Cuando el lunes pasado en una cena de embajada vi un frutero magnífico supe que no podía ser sino del mercado de San Gracián. Sólo allí se venden esos melocotones con piel de bailarina, esos duraznos que se deshacen con la lengua, esas cerezas con las que se debería poder hacer collares. Aún estábamos en los quesos. Mientras pasaban, y también los dulces (ya se sabe lo reposteros que son los diplomáticos), me estuve preguntando con ansiedad creciente si esas fresas, picotas, clementinas que rebosaban los floreros napolitanos seguirían siendo casi únicas. Parecía que sí. Pero en una embajada no hay que fiarse nunca del aspecto.Probablemente el Mercado de San Gracián les sonará como el Hospital de San Carlos o el Arco de Toledo: seguro que están en Madrid pero no sabrían decir dónde, ni a qué se parecen. Algo similar ocurre desde hace un tiempo con el mercado de San Gracián, que de ser proveedor de Palacio fue poco a poco sustituido en la memoria pública por mercados cada vez más grandes, más fríos y con más plástico envolviendo los alimentos. Así fue cómo se fue quedando en mercado de barrio. Vivir para ver.

Aunque no es una teoría que compartan muchos madrileñistas -los madrileñistas se ponen muy nerviosos con todo lo que cuestione su partida de bautismo y su entusiasmo-, la experiencia me hace sospechar que la decadencia de San Gracián no fue algo casual, o inevitable por el ácido del tiempo, o matemáticamente determinado por las ecuaciones metálicas de la estadística, el urbanismo y la libre competencia. Yo creo que ahí alguien metió mano.

Pues además de ofrecer un género como el que ya no recordamos, desmemoriados por los opiáceos de la agricultura industrial, en San Gracián ocurrían cosas que hoy cuesta imaginar. No había voces, por ejemplo, indicándonos desde lo alto qué debíamos comprar y qué no, ni hacía falta comprobar en la letra pequeña de qué alquimias había salido el aspecto -ya que no el alma- de las berenjenas. En San Gracián un tomate era un temate. Siempre. Imagínense.

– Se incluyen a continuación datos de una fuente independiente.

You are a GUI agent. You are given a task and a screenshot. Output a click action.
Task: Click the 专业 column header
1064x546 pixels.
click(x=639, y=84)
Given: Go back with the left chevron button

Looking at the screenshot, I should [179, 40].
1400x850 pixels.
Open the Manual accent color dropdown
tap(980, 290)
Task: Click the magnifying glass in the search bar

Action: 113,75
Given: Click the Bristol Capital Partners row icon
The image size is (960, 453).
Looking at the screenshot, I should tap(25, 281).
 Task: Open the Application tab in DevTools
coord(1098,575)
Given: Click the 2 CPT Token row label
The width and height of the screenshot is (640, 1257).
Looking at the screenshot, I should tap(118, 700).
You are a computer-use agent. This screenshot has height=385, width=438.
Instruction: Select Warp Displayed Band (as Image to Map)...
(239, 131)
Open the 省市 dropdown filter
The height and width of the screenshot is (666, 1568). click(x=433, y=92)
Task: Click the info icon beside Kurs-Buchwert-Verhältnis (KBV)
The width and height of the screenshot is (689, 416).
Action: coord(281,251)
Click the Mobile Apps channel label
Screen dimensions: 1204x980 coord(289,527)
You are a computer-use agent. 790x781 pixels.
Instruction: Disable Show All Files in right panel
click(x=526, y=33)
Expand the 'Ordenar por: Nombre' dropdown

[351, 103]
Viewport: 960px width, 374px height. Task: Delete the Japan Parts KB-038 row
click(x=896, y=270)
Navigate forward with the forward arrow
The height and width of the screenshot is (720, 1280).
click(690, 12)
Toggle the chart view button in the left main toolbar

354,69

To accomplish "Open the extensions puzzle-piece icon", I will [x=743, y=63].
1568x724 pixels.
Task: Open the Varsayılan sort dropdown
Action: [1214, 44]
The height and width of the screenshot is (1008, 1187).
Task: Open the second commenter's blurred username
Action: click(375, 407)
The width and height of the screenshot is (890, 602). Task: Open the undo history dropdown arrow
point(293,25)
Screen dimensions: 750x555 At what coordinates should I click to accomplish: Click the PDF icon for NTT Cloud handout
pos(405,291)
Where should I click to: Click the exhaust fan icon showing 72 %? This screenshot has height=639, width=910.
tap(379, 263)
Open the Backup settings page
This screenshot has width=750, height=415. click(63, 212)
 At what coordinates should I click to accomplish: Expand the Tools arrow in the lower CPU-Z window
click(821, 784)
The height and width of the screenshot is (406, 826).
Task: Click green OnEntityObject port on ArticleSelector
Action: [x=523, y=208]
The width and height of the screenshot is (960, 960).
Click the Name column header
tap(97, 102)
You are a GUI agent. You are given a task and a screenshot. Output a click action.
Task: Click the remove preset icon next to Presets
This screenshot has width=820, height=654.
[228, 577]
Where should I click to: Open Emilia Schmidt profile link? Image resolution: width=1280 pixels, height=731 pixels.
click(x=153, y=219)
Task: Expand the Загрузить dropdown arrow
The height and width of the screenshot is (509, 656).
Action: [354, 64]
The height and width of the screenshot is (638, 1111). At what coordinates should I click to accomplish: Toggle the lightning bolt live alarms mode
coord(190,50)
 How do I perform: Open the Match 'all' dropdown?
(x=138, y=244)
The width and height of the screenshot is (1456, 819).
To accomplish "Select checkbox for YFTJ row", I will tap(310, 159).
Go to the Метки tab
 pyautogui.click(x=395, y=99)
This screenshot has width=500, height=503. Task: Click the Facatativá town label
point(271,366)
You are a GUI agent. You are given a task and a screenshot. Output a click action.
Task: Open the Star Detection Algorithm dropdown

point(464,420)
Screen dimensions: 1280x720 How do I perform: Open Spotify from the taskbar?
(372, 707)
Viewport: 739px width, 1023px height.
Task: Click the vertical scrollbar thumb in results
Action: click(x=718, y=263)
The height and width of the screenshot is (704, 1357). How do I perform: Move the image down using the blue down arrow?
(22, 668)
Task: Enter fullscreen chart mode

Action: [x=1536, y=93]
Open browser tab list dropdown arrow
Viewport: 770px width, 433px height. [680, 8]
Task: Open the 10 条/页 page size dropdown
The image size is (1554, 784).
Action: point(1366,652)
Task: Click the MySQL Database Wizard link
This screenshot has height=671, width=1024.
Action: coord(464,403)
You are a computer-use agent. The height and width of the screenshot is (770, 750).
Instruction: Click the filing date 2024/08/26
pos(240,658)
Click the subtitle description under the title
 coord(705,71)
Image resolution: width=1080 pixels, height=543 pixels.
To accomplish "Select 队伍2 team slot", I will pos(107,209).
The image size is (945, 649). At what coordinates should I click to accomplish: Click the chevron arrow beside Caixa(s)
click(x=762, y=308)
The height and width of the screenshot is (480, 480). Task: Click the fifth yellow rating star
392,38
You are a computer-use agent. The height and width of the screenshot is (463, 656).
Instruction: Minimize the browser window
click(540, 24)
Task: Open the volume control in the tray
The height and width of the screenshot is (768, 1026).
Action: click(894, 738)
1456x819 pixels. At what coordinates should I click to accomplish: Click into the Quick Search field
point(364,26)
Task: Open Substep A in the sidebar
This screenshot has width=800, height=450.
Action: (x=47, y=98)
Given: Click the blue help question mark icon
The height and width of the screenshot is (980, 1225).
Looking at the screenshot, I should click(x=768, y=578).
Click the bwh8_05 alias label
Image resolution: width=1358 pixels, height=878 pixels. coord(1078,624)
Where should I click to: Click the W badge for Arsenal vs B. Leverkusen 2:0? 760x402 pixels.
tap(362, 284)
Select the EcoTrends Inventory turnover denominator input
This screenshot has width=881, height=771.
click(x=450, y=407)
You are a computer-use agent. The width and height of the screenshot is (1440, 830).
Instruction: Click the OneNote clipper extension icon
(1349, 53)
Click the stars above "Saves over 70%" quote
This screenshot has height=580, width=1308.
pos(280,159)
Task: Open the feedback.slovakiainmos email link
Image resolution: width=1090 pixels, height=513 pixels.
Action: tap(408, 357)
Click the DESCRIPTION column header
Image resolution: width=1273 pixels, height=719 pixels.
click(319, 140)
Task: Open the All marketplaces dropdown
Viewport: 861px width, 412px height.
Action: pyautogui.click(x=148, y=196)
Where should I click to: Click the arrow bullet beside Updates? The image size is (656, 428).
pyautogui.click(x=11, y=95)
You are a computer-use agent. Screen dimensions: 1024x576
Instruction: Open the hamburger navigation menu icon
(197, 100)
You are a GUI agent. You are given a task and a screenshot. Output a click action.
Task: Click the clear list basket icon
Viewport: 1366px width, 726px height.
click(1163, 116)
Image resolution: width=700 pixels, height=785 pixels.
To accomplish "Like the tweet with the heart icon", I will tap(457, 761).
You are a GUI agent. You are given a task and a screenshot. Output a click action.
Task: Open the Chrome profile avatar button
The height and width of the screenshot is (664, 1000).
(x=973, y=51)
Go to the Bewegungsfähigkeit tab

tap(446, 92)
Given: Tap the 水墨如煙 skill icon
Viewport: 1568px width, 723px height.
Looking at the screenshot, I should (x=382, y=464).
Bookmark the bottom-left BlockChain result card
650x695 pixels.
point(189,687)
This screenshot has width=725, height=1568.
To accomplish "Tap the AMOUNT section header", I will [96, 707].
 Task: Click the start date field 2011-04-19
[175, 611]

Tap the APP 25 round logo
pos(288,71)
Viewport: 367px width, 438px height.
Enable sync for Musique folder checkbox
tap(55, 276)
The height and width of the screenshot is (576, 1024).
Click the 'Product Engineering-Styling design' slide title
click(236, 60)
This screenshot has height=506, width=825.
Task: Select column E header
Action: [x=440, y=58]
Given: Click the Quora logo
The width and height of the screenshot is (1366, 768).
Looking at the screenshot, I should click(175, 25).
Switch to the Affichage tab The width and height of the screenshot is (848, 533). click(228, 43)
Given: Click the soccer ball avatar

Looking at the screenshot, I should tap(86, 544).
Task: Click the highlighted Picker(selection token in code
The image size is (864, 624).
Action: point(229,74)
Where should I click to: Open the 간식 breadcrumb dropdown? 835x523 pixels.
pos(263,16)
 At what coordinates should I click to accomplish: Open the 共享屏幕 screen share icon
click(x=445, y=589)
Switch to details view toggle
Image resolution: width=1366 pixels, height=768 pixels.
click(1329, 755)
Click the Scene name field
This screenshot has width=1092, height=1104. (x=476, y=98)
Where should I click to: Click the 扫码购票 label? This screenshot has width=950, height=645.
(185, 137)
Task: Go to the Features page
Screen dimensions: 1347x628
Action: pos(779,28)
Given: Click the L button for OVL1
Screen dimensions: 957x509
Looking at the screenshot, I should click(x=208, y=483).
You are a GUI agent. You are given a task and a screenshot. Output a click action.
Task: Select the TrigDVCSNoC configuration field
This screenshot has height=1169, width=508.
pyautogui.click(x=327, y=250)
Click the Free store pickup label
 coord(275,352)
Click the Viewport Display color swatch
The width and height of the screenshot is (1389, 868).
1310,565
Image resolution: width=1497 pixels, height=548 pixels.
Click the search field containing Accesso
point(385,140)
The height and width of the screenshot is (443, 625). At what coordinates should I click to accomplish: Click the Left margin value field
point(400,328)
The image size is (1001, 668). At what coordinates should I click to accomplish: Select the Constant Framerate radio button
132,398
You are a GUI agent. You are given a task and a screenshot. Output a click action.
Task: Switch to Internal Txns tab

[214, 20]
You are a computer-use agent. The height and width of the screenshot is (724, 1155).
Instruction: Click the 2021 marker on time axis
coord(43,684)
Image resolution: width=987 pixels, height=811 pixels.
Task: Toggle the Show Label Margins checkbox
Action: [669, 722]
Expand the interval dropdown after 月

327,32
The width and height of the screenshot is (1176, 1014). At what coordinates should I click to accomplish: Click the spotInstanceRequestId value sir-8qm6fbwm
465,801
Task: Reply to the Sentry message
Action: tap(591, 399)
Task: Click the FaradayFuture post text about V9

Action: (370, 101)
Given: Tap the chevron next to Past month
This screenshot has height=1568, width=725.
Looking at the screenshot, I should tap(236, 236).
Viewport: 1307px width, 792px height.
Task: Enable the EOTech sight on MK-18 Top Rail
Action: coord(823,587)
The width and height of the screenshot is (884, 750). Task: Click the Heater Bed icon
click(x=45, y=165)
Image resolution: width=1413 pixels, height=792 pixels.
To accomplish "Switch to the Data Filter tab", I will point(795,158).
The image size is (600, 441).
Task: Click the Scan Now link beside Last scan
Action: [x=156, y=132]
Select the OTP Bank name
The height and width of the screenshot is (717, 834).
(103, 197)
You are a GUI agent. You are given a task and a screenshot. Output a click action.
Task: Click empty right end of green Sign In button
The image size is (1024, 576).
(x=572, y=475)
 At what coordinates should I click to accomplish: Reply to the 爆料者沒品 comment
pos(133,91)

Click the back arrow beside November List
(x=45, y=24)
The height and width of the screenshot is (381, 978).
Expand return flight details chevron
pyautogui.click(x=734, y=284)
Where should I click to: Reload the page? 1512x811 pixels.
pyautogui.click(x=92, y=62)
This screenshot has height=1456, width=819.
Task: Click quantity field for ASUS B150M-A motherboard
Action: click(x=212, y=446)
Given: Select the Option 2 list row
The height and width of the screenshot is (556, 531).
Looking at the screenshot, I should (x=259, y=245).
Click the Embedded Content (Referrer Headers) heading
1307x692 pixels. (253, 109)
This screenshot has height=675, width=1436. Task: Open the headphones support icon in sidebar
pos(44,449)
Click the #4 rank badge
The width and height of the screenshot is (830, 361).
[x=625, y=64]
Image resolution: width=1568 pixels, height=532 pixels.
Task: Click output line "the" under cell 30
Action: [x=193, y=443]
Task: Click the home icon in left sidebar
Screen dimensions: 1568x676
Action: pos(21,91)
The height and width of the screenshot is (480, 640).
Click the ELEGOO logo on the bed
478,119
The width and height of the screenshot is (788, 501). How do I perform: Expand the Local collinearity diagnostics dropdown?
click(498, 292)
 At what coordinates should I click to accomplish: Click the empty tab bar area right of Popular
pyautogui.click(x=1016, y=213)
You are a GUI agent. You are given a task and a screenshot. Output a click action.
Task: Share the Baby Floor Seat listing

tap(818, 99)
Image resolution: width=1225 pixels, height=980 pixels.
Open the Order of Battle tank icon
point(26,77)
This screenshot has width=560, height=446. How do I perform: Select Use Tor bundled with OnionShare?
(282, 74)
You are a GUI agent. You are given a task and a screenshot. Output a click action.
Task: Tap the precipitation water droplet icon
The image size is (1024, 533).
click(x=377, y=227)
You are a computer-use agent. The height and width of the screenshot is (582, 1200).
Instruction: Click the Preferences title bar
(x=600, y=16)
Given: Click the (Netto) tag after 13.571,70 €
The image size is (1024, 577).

Y si no. lo era, ahí estaba el tendero para advertirlo. Más que en la satisfacción del cliente, el tendero fiaba a la sinceridad absoluta su futuro. Sabía que un cliente engañado es un pésimo negocio y advertía: "No se lleve ese melón, señora, que no sabe". Y ahí mismo, como un gran señor, rompía el melón para que la señora viera que no era cuestión de negocio sino de principios. La clientela respondía con idéntica y subversiva lealtad: compraba lo bueno antes que lo malo. Imagínense también. Como pueden atestiguar los viejos, ese era el barrio con más noviazgos y más zarzuelas de Madrid, con más niños, y donde la ropa ondeando en las corralas tenía más colores y era más alegre.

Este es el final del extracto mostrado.